柔軟で強靭な腰に乗せて高々と吊り上げる、「腰で吊る」吊り出しは、大相撲史上最高の使い手と言って過言ではないだろう。

入幕時は100㎏そこそこの体だったが、頭を付けるような相撲は取らず、廻しに手が掛かれば、下手一本でも吊りを仕掛けるような、荒々しく大きな相撲を取った。

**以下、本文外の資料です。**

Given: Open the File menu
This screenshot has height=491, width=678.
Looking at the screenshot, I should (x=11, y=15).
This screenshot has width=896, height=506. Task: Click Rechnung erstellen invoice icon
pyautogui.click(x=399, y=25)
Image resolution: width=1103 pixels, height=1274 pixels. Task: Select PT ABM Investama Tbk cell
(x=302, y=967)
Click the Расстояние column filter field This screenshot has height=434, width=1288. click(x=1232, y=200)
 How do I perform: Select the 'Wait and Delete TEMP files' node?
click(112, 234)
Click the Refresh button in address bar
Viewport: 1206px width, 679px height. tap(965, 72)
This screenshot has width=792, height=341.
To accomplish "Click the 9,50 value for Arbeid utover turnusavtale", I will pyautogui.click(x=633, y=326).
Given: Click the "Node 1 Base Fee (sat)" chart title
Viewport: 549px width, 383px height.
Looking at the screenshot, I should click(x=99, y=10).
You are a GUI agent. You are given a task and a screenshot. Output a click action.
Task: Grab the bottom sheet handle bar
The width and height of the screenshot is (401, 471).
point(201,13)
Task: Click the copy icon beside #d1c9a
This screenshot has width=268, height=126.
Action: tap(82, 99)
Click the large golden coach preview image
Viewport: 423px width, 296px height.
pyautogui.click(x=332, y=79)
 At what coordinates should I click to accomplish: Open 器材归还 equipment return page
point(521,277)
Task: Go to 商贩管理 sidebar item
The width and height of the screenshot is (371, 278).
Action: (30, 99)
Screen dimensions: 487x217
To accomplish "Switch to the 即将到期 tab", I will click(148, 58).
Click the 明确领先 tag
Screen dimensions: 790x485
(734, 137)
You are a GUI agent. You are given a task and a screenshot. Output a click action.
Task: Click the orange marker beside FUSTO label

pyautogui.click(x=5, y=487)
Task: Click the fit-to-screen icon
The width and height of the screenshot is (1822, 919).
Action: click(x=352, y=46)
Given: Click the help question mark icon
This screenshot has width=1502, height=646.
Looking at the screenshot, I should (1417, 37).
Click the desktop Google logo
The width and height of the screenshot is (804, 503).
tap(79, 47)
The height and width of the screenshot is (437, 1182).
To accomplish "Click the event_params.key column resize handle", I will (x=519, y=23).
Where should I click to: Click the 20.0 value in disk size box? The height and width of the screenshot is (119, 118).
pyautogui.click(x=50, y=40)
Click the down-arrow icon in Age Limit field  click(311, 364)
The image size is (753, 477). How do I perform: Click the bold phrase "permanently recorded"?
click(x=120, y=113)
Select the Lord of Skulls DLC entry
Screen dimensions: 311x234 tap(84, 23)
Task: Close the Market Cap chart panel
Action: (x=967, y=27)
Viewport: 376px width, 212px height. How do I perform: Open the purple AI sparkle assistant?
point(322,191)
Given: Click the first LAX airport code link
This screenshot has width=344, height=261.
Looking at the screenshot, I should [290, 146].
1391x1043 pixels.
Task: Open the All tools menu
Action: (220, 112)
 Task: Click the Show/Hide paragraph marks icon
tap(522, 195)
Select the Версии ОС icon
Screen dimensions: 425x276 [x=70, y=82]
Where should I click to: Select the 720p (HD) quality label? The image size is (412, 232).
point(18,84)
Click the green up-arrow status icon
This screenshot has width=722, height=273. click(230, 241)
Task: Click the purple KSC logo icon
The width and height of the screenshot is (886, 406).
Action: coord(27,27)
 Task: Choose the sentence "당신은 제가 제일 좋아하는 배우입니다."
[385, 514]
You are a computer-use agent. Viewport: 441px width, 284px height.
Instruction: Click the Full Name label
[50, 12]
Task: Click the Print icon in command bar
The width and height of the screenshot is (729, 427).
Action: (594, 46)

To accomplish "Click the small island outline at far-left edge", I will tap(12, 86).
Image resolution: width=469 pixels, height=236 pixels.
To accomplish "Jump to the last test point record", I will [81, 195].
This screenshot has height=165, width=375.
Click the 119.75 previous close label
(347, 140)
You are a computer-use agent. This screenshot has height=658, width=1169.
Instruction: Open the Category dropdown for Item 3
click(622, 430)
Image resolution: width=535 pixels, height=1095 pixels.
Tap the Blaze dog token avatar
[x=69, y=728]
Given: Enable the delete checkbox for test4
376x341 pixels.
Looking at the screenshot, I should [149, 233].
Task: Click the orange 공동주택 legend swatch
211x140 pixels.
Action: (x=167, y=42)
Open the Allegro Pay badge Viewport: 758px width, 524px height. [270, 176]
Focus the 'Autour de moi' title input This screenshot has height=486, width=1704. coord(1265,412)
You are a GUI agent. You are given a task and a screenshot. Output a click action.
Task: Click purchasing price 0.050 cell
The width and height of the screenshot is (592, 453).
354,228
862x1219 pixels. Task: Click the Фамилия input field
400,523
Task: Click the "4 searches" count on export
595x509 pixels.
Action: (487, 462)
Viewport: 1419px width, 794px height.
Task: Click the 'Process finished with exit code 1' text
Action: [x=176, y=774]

廻しも力が入るように、上手も下手も深く引いた。絵に描いたような、美しい四つ身だった。

今の親方の中で、そういう指導が出来る人はいるだろうか。

同じく大関候補だった177cmで176㎏の巨漢の若見山に、相四つの右四つで胸を合わせる、がっぷり四つで水入りの相撲を取り、寄り切って勝ったこともあった。

足腰が柔軟で、重心が低く、肩幅が広い、理想的な体。胸の合わせ方が巧く、がっぷりになったら相手力士の体が浮くように見えた。

187cmと、玉の海より10cmも大きい横綱大鵬に対しても、果敢に胸を合わせにいった。

横綱同士になってからは、がっぷり四つの名勝負を見せた。

右四つがっぷりで、玉の海は下手側の右足を前に出して、つまり大鵬に対して上手を近くしているのに、懐の深い大鵬が左上手に届かない場面がある。

如何に、四つ具合が素晴らしかったかが分かる。不世出と呼んで良いと思う。

優勝6回。完成間近だった、本格派四つ相撲。

27歳での早世が、今でも、そして永遠に惜しまれる。